== TASK BRIEF ==
Search the data for the string "computer", and report each line where it is found.

Stored items
>>>>>
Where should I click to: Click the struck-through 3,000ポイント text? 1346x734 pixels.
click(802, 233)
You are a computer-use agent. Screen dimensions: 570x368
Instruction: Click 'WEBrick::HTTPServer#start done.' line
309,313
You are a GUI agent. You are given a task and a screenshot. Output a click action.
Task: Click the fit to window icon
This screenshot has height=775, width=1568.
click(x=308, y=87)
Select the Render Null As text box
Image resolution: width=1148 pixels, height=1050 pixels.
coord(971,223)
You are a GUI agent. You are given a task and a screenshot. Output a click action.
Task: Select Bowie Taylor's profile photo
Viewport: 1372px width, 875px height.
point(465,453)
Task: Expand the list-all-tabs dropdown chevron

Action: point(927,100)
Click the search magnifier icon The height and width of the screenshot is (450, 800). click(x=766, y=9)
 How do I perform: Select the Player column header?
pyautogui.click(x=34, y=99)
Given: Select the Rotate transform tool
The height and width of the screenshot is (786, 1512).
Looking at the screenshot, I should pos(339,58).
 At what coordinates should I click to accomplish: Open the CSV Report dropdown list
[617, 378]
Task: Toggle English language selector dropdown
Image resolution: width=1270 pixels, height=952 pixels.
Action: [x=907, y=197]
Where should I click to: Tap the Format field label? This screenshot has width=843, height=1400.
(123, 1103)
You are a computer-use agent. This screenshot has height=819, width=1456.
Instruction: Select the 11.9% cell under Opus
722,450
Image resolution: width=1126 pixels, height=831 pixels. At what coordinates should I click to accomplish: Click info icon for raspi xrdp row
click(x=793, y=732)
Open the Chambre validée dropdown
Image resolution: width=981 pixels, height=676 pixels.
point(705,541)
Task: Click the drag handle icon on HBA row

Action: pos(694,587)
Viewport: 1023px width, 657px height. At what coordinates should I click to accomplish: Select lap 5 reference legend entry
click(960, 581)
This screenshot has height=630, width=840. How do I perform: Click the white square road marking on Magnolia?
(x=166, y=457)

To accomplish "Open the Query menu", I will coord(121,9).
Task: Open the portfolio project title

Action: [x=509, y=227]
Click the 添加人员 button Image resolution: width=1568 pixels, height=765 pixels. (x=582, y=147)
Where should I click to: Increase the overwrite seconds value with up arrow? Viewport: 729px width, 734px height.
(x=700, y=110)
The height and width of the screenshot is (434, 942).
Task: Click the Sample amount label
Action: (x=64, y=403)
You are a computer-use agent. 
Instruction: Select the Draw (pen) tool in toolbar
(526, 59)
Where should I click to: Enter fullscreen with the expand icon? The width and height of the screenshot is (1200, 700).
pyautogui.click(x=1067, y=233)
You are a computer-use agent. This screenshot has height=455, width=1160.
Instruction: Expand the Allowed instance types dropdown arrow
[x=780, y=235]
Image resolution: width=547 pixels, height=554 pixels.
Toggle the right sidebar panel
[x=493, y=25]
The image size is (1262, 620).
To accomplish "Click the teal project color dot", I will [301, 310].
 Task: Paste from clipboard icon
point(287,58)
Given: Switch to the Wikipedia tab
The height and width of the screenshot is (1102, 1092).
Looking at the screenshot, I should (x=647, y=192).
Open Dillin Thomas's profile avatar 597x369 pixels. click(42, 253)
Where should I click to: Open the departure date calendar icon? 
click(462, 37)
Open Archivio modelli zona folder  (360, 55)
<<<<<
== SOLUTION FOR THIS PROBLEM ==
You are a computer-use agent. Screen dimensions: 570x368
You are a computer-use agent. This screenshot has height=819, width=1456.
You are a computer-use agent. 
You are a computer-use agent. This screenshot has height=455, width=1160.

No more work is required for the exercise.